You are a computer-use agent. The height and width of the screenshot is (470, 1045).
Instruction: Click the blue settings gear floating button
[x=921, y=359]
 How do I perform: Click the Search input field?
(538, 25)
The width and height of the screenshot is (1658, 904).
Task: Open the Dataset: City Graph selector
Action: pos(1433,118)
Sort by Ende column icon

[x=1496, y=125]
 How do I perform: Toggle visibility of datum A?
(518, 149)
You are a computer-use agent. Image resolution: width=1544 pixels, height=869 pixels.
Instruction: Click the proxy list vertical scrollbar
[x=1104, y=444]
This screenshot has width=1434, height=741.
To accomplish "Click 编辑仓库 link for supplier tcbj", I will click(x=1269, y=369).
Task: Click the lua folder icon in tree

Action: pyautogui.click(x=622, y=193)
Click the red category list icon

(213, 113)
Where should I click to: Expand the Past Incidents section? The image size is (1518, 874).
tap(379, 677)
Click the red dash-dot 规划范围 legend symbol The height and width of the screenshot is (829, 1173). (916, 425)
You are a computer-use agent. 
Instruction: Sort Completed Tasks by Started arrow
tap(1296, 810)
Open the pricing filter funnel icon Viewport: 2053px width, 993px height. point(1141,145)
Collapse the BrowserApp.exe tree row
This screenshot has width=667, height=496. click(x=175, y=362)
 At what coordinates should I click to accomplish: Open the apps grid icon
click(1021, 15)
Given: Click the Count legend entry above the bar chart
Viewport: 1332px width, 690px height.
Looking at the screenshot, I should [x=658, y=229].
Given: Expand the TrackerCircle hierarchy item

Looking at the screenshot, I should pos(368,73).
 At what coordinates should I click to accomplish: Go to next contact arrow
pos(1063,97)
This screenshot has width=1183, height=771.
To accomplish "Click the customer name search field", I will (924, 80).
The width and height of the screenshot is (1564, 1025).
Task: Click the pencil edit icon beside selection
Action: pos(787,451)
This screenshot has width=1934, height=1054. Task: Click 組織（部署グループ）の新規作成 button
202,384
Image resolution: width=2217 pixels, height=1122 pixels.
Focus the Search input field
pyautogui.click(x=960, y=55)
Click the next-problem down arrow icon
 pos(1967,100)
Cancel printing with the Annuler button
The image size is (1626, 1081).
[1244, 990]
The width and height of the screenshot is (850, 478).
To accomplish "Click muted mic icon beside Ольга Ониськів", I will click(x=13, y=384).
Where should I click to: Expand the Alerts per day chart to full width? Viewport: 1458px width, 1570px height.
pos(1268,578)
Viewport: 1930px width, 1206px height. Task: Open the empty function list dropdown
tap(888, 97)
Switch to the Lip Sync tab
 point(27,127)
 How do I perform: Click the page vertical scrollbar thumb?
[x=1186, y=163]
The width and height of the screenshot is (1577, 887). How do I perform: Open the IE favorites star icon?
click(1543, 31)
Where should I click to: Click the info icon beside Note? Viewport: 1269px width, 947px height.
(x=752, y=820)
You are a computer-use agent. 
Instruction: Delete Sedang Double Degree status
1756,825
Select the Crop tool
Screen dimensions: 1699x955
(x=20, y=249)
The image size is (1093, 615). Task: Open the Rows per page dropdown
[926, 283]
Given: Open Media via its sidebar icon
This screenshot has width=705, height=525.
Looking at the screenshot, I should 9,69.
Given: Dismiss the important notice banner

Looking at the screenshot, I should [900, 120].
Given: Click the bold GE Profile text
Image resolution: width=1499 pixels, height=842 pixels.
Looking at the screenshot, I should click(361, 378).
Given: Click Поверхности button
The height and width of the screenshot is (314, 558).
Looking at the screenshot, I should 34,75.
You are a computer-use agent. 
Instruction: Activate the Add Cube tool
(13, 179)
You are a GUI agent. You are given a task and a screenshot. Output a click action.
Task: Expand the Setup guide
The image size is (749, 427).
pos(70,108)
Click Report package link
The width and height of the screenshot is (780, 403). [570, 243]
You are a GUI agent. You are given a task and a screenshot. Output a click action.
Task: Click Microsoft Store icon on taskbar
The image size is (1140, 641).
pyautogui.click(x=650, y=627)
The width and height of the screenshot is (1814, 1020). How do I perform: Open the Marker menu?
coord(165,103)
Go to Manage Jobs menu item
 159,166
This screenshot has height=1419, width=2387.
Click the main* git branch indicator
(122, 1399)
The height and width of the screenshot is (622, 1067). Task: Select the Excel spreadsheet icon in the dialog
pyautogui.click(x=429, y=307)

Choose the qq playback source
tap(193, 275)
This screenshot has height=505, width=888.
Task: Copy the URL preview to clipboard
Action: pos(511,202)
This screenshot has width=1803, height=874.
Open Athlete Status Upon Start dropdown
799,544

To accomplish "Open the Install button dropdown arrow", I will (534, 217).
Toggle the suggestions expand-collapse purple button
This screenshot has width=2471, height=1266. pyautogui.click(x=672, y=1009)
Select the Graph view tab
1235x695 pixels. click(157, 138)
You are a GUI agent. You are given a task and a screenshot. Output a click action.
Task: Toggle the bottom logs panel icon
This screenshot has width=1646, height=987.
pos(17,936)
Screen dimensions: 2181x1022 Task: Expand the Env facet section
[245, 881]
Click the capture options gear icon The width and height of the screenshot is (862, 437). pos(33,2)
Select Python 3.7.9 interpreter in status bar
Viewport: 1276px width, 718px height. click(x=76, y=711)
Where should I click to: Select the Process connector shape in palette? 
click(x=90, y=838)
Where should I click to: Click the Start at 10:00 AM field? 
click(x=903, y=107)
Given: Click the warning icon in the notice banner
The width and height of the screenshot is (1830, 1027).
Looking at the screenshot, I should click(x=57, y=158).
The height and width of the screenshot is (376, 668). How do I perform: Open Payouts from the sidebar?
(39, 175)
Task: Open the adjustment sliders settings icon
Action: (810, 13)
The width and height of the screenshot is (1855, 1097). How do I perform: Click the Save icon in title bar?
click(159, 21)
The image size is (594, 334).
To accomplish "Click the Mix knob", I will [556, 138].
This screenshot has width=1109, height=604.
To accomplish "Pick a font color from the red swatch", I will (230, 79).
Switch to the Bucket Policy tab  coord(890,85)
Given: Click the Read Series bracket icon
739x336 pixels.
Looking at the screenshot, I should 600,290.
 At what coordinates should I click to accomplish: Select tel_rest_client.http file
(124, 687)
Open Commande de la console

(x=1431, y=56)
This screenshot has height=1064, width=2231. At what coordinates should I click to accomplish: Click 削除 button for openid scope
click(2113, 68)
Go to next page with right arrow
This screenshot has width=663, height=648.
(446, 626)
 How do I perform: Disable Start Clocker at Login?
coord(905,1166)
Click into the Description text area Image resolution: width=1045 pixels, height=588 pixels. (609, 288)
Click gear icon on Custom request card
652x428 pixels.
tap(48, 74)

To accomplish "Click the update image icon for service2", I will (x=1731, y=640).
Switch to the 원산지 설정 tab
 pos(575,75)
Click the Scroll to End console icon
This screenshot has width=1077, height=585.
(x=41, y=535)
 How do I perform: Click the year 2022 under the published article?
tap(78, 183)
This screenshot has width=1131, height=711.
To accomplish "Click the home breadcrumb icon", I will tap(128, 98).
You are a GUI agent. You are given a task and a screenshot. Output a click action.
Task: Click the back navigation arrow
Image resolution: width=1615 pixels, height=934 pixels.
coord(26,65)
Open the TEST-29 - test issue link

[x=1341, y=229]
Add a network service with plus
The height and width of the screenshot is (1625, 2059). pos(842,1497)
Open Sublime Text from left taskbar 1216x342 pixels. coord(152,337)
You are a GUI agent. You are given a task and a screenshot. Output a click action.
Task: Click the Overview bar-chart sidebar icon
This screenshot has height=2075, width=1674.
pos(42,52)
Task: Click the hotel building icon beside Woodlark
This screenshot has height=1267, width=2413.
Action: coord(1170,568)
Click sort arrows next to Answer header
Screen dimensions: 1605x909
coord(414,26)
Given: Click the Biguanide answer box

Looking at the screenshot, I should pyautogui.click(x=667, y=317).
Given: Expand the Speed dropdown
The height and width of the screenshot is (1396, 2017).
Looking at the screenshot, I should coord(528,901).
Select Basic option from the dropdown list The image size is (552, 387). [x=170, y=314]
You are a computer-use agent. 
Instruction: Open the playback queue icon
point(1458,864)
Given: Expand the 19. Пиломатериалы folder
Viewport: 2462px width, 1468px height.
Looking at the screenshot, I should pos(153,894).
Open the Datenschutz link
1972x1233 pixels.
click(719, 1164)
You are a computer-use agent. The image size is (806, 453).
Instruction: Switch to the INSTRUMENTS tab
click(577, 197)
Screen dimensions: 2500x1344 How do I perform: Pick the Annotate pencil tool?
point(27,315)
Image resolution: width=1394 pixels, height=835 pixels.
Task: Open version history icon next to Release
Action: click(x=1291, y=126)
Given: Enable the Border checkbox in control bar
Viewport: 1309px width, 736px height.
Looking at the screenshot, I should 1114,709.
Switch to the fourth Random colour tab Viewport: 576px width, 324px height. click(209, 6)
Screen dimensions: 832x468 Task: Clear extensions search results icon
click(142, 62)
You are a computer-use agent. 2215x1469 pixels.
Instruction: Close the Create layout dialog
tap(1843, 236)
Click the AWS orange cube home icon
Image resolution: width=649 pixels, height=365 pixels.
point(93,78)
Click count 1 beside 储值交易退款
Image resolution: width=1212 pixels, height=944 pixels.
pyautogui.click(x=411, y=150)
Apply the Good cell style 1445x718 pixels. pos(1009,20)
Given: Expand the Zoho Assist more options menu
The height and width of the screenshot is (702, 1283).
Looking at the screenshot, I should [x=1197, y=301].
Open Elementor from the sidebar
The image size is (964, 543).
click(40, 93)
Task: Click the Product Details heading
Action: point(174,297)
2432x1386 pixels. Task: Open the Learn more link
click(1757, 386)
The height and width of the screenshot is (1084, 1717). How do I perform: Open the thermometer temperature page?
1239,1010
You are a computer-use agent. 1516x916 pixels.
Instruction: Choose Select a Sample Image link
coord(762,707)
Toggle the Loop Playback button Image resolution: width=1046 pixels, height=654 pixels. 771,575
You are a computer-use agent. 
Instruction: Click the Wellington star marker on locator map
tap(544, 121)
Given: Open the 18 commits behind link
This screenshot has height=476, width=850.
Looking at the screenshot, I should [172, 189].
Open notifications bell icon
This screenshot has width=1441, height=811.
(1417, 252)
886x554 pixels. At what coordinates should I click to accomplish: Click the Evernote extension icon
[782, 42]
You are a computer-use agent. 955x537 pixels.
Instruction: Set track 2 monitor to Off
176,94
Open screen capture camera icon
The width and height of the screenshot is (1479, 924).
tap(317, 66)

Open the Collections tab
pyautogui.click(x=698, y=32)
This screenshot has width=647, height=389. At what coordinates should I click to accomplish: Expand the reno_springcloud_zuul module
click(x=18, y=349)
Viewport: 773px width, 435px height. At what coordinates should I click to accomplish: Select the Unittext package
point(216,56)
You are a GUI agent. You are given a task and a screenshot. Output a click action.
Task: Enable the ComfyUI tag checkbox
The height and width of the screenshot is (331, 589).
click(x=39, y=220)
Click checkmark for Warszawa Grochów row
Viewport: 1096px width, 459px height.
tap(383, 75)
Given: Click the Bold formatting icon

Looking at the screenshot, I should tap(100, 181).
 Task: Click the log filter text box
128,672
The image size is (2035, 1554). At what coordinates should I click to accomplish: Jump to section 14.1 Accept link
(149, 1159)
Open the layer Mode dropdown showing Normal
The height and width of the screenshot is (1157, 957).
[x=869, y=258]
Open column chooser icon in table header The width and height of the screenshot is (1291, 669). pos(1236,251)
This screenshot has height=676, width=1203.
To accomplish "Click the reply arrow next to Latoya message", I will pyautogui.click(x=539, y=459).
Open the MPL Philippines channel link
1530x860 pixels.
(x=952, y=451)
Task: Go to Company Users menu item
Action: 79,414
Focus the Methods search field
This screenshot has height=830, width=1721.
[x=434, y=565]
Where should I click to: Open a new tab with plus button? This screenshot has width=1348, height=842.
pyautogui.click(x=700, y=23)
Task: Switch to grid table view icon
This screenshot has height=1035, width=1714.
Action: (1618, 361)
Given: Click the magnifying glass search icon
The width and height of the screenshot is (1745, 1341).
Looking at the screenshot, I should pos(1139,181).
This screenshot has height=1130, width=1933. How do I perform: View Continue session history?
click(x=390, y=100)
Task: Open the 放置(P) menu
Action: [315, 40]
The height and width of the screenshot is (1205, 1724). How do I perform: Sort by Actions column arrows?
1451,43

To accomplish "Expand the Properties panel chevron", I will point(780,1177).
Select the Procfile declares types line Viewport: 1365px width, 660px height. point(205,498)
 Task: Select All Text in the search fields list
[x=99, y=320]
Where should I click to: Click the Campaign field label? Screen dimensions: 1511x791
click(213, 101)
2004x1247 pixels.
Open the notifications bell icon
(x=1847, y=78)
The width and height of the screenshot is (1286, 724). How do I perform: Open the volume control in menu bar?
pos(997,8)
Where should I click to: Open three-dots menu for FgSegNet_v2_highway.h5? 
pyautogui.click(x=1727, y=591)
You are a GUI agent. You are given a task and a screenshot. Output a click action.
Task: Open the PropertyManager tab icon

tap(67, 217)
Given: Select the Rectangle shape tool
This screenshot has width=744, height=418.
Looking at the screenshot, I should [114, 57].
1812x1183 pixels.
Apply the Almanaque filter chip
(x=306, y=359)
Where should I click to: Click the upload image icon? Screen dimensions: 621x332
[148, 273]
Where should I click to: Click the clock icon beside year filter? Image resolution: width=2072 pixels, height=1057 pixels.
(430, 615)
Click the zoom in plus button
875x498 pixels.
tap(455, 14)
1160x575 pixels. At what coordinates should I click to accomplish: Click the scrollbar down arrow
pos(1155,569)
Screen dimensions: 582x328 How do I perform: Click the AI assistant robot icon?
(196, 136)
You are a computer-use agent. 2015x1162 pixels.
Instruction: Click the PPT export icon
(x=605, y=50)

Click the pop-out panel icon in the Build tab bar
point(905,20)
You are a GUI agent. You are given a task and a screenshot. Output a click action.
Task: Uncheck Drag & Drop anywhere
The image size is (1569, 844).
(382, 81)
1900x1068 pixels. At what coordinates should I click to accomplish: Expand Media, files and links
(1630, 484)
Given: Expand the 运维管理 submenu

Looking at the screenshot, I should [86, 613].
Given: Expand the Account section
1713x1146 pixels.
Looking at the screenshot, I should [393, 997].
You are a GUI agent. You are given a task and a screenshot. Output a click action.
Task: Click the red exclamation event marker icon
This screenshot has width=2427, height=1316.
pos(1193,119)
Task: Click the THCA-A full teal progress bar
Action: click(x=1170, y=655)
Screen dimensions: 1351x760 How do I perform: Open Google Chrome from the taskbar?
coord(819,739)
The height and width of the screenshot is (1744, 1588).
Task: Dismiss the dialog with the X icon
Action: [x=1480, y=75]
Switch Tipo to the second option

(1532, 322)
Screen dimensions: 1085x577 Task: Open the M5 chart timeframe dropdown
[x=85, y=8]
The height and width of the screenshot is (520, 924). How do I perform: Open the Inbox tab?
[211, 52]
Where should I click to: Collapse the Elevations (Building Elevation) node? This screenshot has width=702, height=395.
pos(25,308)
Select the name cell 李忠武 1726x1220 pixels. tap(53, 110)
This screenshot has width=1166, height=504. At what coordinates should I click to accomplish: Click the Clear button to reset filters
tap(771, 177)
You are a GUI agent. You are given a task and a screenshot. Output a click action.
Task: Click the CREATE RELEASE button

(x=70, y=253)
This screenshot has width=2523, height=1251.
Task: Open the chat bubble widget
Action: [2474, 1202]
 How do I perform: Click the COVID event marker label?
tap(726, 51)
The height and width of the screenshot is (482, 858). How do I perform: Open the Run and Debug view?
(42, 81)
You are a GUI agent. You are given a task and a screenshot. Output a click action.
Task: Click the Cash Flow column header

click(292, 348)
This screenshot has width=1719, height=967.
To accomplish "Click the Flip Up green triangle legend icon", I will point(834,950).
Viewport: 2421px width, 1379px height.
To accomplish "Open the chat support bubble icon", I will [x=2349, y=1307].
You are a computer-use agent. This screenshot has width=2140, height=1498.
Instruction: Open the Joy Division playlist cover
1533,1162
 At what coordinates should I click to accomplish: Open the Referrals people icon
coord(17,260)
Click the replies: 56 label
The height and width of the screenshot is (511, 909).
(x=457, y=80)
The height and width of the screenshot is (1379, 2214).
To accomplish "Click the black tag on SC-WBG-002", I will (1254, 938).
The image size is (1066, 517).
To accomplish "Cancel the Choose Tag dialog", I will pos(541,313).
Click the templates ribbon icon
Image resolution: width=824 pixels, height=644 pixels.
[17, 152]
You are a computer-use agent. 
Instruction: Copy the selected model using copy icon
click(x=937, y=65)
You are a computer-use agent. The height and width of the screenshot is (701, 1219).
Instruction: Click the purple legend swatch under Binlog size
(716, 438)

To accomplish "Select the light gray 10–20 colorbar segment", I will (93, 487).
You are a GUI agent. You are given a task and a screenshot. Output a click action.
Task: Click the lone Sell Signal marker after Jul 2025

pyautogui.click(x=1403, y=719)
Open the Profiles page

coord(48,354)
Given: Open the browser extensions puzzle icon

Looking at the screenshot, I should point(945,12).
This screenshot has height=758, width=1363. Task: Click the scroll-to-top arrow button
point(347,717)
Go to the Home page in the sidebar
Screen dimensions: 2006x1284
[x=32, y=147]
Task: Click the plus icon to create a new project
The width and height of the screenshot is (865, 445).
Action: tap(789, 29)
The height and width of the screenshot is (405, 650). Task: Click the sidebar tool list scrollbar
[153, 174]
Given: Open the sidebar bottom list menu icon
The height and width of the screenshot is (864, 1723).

########################################

What the task asks:
Above are the records. Print exactly, and only, the lines from the line with "Switch Tipo to the second option" to the line with "Select the name", both inclusive.

Exercise solution:
Switch Tipo to the second option

(1532, 322)
Screen dimensions: 1085x577 Task: Open the M5 chart timeframe dropdown
[x=85, y=8]
The height and width of the screenshot is (520, 924). How do I perform: Open the Inbox tab?
[211, 52]
Where should I click to: Collapse the Elevations (Building Elevation) node? This screenshot has width=702, height=395.
pos(25,308)
Select the name cell 李忠武 1726x1220 pixels. tap(53, 110)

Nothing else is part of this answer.